RECORDS FOR THE EXERCISE -
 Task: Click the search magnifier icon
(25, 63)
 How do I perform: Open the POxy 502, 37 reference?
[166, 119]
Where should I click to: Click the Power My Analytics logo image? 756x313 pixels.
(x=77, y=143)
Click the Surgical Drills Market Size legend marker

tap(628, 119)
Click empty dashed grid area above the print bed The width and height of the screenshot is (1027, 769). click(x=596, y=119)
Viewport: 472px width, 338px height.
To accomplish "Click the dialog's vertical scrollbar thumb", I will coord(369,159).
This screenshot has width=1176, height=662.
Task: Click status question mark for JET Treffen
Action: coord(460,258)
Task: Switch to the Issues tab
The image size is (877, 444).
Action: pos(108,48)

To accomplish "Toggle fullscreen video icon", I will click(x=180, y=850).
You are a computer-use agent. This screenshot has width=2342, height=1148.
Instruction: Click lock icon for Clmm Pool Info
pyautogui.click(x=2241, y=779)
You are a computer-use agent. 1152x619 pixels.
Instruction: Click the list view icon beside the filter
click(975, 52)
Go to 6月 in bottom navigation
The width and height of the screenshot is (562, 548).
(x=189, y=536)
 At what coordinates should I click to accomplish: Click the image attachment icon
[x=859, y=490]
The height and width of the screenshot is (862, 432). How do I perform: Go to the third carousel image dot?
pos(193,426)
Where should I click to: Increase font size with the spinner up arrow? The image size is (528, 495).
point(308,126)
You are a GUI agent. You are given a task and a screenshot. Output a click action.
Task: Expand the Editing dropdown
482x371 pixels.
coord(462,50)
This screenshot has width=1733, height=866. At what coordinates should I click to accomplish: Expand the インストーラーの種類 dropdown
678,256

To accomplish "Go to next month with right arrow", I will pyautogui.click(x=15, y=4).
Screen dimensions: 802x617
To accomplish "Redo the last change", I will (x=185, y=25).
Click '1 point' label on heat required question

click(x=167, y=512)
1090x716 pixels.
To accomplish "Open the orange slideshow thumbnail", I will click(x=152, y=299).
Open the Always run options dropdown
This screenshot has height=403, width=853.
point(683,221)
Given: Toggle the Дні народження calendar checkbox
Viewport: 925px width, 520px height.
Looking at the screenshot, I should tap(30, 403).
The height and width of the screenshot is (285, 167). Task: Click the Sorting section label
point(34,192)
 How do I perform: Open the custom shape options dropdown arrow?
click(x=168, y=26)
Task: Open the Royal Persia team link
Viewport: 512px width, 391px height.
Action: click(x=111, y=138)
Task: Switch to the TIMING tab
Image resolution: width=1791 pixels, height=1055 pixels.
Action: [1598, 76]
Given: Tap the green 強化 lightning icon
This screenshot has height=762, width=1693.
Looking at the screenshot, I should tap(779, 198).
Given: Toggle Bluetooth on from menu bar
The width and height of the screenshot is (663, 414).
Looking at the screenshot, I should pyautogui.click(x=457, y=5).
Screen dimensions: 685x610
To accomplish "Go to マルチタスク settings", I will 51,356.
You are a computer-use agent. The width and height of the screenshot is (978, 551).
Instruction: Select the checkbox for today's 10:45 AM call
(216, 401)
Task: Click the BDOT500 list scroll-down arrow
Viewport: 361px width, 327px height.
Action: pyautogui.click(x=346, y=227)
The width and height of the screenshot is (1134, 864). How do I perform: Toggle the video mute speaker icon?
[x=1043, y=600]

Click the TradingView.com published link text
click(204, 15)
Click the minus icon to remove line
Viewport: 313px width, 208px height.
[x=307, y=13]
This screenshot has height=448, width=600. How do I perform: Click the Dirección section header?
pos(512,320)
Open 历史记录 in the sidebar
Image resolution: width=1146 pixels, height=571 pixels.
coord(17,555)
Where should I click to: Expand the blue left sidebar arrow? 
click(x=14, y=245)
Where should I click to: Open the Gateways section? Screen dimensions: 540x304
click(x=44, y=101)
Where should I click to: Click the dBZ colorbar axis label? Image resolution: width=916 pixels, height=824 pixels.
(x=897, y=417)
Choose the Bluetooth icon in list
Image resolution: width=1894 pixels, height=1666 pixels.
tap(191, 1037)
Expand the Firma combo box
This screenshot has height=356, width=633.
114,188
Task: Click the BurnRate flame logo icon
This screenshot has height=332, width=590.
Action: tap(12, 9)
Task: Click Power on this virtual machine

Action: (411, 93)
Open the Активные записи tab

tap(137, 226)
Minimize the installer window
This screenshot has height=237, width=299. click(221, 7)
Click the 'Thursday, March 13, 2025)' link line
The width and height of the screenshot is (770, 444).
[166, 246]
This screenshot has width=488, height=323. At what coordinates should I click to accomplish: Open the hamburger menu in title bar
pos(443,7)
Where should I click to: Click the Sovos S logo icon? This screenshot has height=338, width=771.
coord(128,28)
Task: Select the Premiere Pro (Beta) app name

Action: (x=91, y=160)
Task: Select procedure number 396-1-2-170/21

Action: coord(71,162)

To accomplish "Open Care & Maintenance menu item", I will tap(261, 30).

STATED EXERCISE - Locate each line in the material above that contains the word "list", and reproduce those lines in full.

WRITTEN RESPONSE -
Instruction: Click the list view icon beside the filter
Task: Click the BDOT500 list scroll-down arrow
Choose the Bluetooth icon in list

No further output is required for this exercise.